TASK PROMPT ::
All of the data needs to come back exactly as written.
********************
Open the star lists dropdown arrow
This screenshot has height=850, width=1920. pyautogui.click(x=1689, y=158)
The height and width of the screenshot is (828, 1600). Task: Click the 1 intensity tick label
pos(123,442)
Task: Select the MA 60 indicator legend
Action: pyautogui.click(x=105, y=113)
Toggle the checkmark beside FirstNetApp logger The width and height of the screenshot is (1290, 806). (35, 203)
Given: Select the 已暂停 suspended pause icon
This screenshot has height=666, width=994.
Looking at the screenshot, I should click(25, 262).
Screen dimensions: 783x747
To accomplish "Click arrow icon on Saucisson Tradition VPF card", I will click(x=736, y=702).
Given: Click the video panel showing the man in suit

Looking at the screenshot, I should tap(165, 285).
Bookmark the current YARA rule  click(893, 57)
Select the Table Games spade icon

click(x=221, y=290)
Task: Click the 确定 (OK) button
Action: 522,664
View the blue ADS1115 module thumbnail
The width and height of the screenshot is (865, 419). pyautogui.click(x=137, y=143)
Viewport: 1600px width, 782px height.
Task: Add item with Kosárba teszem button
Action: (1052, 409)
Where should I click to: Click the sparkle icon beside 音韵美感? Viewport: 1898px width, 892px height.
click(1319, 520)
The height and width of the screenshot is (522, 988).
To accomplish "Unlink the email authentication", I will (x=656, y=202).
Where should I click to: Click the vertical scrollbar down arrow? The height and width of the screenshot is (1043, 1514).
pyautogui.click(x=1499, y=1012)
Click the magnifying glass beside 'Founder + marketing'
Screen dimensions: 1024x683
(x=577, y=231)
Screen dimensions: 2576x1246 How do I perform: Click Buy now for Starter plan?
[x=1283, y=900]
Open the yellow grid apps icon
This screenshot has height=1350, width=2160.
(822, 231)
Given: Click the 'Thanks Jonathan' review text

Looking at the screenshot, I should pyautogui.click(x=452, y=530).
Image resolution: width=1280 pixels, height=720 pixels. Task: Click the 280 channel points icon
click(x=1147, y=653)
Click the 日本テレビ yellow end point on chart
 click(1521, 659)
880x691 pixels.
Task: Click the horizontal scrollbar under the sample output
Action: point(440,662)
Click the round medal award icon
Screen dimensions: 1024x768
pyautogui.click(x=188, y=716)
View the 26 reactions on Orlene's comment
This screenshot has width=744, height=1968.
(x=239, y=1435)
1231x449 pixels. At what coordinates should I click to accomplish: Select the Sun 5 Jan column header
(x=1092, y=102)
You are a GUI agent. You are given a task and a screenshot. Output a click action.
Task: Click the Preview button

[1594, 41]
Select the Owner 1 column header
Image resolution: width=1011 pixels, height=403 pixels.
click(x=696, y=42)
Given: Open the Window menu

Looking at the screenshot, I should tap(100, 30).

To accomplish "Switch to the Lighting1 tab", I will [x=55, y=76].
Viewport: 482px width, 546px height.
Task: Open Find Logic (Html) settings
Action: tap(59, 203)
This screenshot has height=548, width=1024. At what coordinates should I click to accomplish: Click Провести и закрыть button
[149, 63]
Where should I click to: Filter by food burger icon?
********************
RESULT ::
Open the star lists dropdown arrow
This screenshot has height=850, width=1920. pyautogui.click(x=1689, y=158)
The height and width of the screenshot is (828, 1600). Task: Click the 1 intensity tick label
pos(123,442)
Task: Select the MA 60 indicator legend
Action: pyautogui.click(x=105, y=113)
Toggle the checkmark beside FirstNetApp logger The width and height of the screenshot is (1290, 806). (35, 203)
Given: Select the 已暂停 suspended pause icon
This screenshot has height=666, width=994.
Looking at the screenshot, I should click(25, 262).
Screen dimensions: 783x747
To accomplish "Click arrow icon on Saucisson Tradition VPF card", I will click(x=736, y=702).
Given: Click the video panel showing the man in suit

Looking at the screenshot, I should tap(165, 285).
Bookmark the current YARA rule  click(893, 57)
Select the Table Games spade icon

click(x=221, y=290)
Task: Click the 确定 (OK) button
Action: 522,664
View the blue ADS1115 module thumbnail
The width and height of the screenshot is (865, 419). pyautogui.click(x=137, y=143)
Viewport: 1600px width, 782px height.
Task: Add item with Kosárba teszem button
Action: (1052, 409)
Where should I click to: Click the sparkle icon beside 音韵美感? Viewport: 1898px width, 892px height.
click(1319, 520)
The height and width of the screenshot is (522, 988).
To accomplish "Unlink the email authentication", I will (x=656, y=202).
Where should I click to: Click the vertical scrollbar down arrow? The height and width of the screenshot is (1043, 1514).
pyautogui.click(x=1499, y=1012)
Click the magnifying glass beside 'Founder + marketing'
Screen dimensions: 1024x683
(x=577, y=231)
Screen dimensions: 2576x1246 How do I perform: Click Buy now for Starter plan?
[x=1283, y=900]
Open the yellow grid apps icon
This screenshot has height=1350, width=2160.
(822, 231)
Given: Click the 'Thanks Jonathan' review text

Looking at the screenshot, I should pyautogui.click(x=452, y=530).
Image resolution: width=1280 pixels, height=720 pixels. Task: Click the 280 channel points icon
click(x=1147, y=653)
Click the 日本テレビ yellow end point on chart
 click(1521, 659)
880x691 pixels.
Task: Click the horizontal scrollbar under the sample output
Action: point(440,662)
Click the round medal award icon
Screen dimensions: 1024x768
pyautogui.click(x=188, y=716)
View the 26 reactions on Orlene's comment
This screenshot has width=744, height=1968.
(x=239, y=1435)
1231x449 pixels. At what coordinates should I click to accomplish: Select the Sun 5 Jan column header
(x=1092, y=102)
You are a GUI agent. You are given a task and a screenshot. Output a click action.
Task: Click the Preview button

[1594, 41]
Select the Owner 1 column header
Image resolution: width=1011 pixels, height=403 pixels.
click(x=696, y=42)
Given: Open the Window menu

Looking at the screenshot, I should tap(100, 30).

To accomplish "Switch to the Lighting1 tab", I will [x=55, y=76].
Viewport: 482px width, 546px height.
Task: Open Find Logic (Html) settings
Action: tap(59, 203)
This screenshot has height=548, width=1024. At what coordinates should I click to accomplish: Click Провести и закрыть button
[149, 63]
Where should I click to: Filter by food burger icon?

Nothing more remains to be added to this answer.